First off, I don't think that these things that happened weren't accidental, but I do believe that everything has a reason. I believe that things happen because of destiny, which I will not even get into. I don't think that chickens were accidently made from evolution. I don't believe in evolution at all. I believe in Christianity and the bible, and there are some things like this that cannot be explained in our life here on Erth. Therefore, I believe that the chicken came first, and until we enter afterlife, that's where it will stand.

For the last time... Evolution was not an accident. When did I say it was? When Bill has to go to the burn ward for the reason I described before, that's not an accident. (well actually... 😛) But it's not destiny either. It's the same thing with evolution. An accident is something tha happens totally by chance. I'm sick of explaining this so go back and read my other posts if you have any questions 😛 😉

i also am christian and believe in the Bible...but i enjoy reading the Bhagata-Gita. its alot different than the bible...

here's a small part i read last night

19/ Devouring the Forest Fire

While Krsna and Balarama and Their friends were engaged in the pastimes described above, the cows, being unobserved, began to wander off on their own, entering farther and farther into the deepest part of the forest, allured by fresh grasses. The goats, cows and buffalo traveled from one forest to another and entered the forest known as Isikatavi. This forest was full of green grass, and therefore they were allured; but when they entered, they saw that there was a forest fire, and they began to cry. On the other side, Balarama and Krsna, along with Their friends, could not find their animals, and they became very aggrieved. They began to trace the cows by following their footprints, as well as the path of eaten grass. All of the boys were fearing that their very means of livelihood, the cows, were now lost. Soon, however, they heard the crying of their cows. Krsna began to call the cows by their respective names, with great noise. Upon hearing Krsna calling, the cows immediately replied with joy. But by this time the forest fire surrounded all of them, and the situation appeared to be very fearful. The flames increased as the wind blew very quickly, and it appeared that everything movable and immovable would be devoured. All the cows and the boys became very frightened, and they looked towards Balarama the way a dying man looks at the picture of the Supreme Personality of Godhead. They said, "Dear Krsna and Balarama, we are now burning from the heat of this blazing fire. Let us take shelter of Your lotus feet. We know You can protect us from this great danger. Our dear friend Krsna, we are Your intimate friends. It is not right that we should suffer in this way. We are all completely dependent on You, and You are the knower of all religious life. We do not know anyone except You."

The Personality of Godhead heard the appealing voices of His friends, and casting a pleasing glance over them, He began to answer. By speaking through His eyes, He impressed His friends that there was no cause for fear. Then Krsna, the supreme mystic, the powerful Personality of Godhead, immediately swallowed up all the flames of the fire. The cows and boys were thus saved from imminent danger. Out of fear, the boys were almost unconscious, but when they regained their consciousness and opened their eyes, they saw that they were again in the forest with Krsna, Balarama and the cows. They were astonished to see that they were completely free from the attack of the blazing fire and that the cows were saved. They secretly thought that Krsna must not be an ordinary boy, but some demigod.

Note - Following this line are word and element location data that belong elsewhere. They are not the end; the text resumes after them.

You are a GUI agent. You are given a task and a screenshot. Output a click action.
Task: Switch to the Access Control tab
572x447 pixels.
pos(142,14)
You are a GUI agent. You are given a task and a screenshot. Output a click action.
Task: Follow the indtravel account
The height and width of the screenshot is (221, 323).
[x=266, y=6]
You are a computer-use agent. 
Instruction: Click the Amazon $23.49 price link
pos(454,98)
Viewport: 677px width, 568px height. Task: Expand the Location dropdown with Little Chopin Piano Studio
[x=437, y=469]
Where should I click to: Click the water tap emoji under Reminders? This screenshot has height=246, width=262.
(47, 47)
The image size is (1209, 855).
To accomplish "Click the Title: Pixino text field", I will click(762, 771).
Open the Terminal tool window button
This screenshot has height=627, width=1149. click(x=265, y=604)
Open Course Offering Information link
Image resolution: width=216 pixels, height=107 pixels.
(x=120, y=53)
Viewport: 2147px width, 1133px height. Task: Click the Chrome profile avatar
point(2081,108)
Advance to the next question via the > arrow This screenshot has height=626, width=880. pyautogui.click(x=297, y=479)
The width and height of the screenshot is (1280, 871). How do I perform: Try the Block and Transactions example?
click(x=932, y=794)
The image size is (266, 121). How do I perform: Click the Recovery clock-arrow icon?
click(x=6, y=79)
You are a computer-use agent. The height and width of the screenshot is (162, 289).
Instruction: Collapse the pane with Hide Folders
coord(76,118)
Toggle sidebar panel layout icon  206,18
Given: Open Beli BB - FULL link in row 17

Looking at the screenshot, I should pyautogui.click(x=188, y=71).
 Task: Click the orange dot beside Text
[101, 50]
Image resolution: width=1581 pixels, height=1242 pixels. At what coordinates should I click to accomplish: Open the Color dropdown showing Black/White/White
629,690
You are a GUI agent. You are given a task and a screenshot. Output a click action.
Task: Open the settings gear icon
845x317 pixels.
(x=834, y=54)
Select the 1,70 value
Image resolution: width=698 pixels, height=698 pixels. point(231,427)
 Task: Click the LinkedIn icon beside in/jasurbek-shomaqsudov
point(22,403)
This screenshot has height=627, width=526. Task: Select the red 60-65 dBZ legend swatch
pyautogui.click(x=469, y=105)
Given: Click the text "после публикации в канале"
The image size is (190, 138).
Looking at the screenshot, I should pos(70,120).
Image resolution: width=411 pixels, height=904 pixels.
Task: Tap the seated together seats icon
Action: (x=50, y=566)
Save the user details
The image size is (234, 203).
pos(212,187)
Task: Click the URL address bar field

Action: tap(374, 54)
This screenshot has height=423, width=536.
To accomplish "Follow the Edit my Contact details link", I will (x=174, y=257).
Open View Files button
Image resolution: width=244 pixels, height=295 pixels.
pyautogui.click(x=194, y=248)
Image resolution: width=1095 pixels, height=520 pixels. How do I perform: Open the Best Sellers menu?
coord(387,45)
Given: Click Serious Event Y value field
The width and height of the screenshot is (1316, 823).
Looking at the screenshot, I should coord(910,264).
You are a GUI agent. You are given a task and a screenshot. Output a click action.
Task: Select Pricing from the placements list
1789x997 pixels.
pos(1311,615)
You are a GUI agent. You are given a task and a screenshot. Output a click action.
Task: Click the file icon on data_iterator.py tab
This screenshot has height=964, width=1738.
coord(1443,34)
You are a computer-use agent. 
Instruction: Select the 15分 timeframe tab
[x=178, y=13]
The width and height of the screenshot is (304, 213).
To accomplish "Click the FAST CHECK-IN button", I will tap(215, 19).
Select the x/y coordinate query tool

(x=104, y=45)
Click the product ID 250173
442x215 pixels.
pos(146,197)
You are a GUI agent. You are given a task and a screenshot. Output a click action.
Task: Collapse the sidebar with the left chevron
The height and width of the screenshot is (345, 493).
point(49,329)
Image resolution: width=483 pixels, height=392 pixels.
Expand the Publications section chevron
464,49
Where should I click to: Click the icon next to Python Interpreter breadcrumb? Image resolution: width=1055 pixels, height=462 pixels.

In the evening, Krsna and Balarama, along with the boys and cows, returned to Vrndavana, playing Their flutes. As they approached the village, all the gopis became very joyous. Throughout the day the gopis used to think of Krsna while He was in the forest, and in His absence they were considering one moment to be like twelve years.

Thus ends the Bhaktivedanta purport of the Nineteenth Chapter of Krsna, "Devouring the Forest Fire."

and here's a pic!!

Originally posted by Darth Revan
No, everything does happen for a reason--whatever happened before it. Like the Merovigne in the Matrix said--"I drink too much wine, I must take a piss." 😛

but that's a reaction 😛

and DR never said it was an accident.